通过募集内源性SCPCs进行原位软骨组织再生的仿生工程策略主要涉及三个阶段：SCPCs募集，SCPCs分化和新组织成熟[13]。第一阶段必须导致募集足够数量的能够实现软骨组织再生的SCPCs。而内源性SCPCs募集的挑战之一是选择合适的趋化剂。近年来，不同种类的趋化剂，如趋化因子、生长因子、EPO、PRP、功能多肽、外泌体和核酸适配体等被广泛研究[16]。值得注意的是，在选择相应趋化剂时，不但要考虑其对干细胞的趋化作用，而且也要考虑到其不良反应，如过度激活炎症反应、加速软骨细胞外基质分解代谢、体外阻碍成软骨分化以及诱导细胞凋亡等[99]。生长因子可能也会有不良反应，如HGF可以抑制MSCs细胞增殖并且使其丧失干细胞表型或者过量的TGF-β会导致骨赘形成[44]。因此，趋化剂应当满足以下几点要求：①可以募集足够多的SCPCs用于软骨再生；②募集的细胞不能干扰再生过程；③不能干扰软骨组织再生的后续步骤。这对于实现AC原位再生至关重要[13]。

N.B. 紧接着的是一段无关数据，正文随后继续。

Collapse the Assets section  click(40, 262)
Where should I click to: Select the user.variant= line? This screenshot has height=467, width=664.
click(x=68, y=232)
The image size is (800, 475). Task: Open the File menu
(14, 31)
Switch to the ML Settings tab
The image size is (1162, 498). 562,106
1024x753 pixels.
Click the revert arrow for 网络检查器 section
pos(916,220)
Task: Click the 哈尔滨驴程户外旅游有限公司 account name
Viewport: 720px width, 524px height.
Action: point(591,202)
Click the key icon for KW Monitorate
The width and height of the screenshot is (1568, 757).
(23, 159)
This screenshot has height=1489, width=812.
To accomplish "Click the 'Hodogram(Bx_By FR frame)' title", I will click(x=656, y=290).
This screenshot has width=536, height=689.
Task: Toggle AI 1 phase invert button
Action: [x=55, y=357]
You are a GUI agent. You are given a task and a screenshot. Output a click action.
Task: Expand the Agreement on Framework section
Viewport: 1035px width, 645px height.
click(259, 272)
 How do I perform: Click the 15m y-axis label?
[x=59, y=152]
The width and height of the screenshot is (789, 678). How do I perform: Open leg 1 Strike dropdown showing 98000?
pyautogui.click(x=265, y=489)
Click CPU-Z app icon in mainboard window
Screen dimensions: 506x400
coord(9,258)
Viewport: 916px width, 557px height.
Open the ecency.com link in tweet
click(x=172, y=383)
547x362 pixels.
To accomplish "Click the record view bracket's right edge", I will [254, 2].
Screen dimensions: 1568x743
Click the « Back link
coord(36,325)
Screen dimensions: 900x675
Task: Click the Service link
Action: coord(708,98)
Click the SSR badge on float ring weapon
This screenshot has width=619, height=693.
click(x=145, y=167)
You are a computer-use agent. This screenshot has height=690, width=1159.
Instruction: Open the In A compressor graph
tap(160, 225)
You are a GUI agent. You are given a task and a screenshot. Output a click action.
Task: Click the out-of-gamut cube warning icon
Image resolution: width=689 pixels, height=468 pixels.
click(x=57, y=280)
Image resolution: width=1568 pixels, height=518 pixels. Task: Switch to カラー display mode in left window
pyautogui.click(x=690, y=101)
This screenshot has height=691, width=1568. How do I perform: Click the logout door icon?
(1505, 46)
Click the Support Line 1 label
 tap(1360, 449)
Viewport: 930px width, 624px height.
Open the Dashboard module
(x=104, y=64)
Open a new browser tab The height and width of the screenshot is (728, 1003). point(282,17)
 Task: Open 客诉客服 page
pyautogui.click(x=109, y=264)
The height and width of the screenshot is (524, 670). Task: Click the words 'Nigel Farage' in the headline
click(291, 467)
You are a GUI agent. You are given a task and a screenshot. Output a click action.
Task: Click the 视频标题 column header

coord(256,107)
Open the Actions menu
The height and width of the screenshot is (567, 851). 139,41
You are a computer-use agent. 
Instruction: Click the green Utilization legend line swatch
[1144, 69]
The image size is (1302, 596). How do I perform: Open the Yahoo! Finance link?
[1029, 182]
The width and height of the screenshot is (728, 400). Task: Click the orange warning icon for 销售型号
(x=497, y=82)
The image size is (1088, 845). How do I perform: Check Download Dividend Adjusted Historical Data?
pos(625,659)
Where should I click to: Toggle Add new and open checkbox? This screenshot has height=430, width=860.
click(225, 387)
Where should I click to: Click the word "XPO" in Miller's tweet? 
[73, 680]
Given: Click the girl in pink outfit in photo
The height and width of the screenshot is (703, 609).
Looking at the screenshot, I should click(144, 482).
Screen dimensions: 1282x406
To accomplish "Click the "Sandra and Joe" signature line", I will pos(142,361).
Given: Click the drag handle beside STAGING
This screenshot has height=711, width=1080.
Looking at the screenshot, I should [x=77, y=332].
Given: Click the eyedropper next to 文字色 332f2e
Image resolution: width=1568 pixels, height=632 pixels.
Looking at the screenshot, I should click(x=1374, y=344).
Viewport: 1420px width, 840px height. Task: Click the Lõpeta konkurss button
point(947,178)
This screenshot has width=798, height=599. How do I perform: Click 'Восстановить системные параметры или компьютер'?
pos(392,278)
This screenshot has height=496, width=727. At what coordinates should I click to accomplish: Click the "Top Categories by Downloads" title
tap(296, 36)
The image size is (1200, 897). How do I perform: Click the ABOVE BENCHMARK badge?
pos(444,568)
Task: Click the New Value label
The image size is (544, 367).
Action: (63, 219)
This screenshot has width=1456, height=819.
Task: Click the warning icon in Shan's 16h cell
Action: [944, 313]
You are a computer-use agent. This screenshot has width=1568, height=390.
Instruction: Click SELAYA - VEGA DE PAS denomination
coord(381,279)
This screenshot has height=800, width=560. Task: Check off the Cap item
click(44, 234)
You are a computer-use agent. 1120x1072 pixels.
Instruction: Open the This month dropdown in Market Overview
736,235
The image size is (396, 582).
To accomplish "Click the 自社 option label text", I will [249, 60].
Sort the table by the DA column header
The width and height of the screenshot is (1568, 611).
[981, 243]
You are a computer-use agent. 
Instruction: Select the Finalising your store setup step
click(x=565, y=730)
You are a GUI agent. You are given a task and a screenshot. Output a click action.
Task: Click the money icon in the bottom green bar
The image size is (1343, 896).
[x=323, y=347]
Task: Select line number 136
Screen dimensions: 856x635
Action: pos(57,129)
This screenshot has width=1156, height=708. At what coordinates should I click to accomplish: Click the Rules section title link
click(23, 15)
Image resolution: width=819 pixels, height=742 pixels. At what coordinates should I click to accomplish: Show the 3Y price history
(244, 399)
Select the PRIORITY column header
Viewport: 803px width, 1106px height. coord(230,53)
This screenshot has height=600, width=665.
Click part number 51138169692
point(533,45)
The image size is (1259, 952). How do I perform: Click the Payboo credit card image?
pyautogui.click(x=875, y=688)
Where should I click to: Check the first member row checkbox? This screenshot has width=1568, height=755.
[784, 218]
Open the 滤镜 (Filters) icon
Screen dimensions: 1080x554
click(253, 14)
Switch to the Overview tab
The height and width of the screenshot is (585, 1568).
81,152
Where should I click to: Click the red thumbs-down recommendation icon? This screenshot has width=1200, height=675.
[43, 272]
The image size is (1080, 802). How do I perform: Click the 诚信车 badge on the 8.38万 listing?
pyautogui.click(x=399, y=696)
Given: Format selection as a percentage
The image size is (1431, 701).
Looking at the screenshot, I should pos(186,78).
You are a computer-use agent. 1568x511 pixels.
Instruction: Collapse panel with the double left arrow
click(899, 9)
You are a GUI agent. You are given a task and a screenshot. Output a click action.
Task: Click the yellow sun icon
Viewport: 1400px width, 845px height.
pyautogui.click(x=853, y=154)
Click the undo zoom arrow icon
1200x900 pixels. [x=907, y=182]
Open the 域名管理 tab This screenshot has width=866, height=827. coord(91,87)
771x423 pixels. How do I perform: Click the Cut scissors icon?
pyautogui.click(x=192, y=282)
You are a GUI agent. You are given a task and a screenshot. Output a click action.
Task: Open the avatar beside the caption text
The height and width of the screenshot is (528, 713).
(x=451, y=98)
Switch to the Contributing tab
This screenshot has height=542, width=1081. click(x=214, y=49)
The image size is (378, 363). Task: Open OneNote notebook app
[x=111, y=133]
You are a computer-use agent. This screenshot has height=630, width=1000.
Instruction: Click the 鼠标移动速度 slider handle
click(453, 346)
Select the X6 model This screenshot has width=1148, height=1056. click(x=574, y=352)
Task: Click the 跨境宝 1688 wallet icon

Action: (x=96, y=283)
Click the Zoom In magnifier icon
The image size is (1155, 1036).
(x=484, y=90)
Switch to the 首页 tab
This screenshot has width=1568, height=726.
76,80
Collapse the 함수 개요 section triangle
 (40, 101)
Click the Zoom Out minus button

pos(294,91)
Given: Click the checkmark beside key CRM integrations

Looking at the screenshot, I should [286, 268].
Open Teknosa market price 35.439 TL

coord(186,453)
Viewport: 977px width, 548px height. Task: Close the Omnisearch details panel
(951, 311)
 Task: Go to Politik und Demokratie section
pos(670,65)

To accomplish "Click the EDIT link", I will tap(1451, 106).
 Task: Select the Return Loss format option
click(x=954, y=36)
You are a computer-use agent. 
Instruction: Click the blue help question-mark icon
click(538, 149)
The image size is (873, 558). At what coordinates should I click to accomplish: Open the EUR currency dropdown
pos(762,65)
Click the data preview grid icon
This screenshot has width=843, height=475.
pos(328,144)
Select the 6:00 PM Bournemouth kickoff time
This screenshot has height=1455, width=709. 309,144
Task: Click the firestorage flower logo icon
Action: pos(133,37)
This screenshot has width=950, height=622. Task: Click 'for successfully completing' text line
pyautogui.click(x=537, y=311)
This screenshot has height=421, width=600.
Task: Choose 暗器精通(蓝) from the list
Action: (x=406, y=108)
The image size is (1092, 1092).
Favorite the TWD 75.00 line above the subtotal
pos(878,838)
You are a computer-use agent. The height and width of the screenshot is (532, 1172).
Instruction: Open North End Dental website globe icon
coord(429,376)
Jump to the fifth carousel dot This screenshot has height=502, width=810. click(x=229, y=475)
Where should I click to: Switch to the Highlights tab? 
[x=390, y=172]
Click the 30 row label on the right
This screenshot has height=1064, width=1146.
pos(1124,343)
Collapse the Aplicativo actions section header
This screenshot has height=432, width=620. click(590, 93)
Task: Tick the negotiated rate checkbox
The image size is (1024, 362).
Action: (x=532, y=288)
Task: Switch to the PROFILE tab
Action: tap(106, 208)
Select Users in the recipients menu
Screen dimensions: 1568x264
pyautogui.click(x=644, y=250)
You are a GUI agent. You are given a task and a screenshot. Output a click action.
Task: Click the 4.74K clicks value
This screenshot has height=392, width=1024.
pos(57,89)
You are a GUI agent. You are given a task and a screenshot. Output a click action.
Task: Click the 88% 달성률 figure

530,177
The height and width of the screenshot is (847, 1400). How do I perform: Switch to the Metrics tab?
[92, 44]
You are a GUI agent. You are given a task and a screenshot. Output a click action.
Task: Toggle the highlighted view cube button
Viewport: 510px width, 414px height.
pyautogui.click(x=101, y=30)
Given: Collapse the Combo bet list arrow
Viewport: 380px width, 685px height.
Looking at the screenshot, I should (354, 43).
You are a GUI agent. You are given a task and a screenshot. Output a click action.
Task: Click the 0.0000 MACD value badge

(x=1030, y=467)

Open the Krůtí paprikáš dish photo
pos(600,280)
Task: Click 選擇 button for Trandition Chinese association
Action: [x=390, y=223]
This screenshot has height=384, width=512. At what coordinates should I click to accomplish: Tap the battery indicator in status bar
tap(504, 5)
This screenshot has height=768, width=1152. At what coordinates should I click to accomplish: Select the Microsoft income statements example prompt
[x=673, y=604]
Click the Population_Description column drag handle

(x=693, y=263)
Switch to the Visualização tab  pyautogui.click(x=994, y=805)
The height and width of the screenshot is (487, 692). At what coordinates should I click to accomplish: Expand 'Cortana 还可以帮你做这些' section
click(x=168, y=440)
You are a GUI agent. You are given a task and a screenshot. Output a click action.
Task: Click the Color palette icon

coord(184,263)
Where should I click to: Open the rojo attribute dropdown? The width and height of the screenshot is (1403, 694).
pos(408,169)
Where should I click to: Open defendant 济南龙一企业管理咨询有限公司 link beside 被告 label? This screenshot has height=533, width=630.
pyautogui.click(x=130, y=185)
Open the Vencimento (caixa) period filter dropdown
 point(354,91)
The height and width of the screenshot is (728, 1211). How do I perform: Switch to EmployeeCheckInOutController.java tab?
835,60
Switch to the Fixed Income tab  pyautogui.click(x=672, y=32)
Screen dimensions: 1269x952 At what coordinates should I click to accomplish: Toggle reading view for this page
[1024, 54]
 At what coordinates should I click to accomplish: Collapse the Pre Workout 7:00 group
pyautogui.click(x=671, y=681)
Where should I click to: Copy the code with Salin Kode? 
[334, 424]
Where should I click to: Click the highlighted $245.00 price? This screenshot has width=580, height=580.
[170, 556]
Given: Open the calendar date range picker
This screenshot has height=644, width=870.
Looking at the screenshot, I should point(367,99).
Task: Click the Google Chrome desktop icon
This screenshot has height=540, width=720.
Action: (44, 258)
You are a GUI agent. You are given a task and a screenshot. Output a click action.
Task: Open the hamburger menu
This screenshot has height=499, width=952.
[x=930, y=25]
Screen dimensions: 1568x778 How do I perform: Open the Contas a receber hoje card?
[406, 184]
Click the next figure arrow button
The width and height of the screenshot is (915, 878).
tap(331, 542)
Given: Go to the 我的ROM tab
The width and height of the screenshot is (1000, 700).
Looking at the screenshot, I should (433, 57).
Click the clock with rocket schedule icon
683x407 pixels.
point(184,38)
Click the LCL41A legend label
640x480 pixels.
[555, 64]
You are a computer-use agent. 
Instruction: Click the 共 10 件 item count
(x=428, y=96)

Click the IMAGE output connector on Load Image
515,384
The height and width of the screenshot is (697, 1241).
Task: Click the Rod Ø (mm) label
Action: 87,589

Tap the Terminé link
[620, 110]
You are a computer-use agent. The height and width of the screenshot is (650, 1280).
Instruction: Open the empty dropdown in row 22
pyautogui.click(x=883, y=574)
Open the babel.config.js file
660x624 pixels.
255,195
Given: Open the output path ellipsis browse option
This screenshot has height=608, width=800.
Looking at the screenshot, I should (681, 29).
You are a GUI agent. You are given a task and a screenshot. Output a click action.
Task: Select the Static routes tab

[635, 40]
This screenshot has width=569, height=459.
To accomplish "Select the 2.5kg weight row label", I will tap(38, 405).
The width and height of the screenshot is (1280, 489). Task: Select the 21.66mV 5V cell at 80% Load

目前，关于SCPCs的归巢机制尚不明确，尤其是对SCPCs的动员机制[100,101]。详细了解这些机制将有助于我们通过趋化剂递送系统促进内源性细胞的迁移，为原位软骨再生提供新的策略。同时，因缺乏相应的干细胞标记物，故很难在体内监测SCPCs的迁移路径。虽然有很多体外研究证实多种趋化剂可以募集SCPCs，但体外很难模拟AC

损伤后的微环境。因此，迫切需要发展合适的动物模型和活体细胞示踪技术来研究、追踪体内宿主SCPCs，并阐明其归巢机制[15,99,102]。

选择合适的趋化因子递送装置也至关重要[15]。单纯的趋化剂在体内容易被酶消化，半衰期较短，而短时间大量注射又会引起过度炎症反应等[16,103]。此外，趋化剂对于SCPCs的趋化作用呈现剂量依赖特性，所以只有在合适的时间、特定的空间、精准地释放趋化剂以形成有效的募集SCPCs浓度梯度。因此，开发合适的趋化剂递送装置对于成功实现分子递送、发挥募集SCPCs效应非常重要。必须强调的是，趋化剂递送系统应具有良好的生物相容性、生物可降解性、无毒、药物的可控释放、良好的细胞贴附和增殖特性以及机械稳定性[16, 104]。

相信经过学者们不断探索和努力，一定会不断完善趋化剂介导的原位组织工程技术，取得新的突破，使得其在软骨损伤再生领域广泛应用，造福广大患者。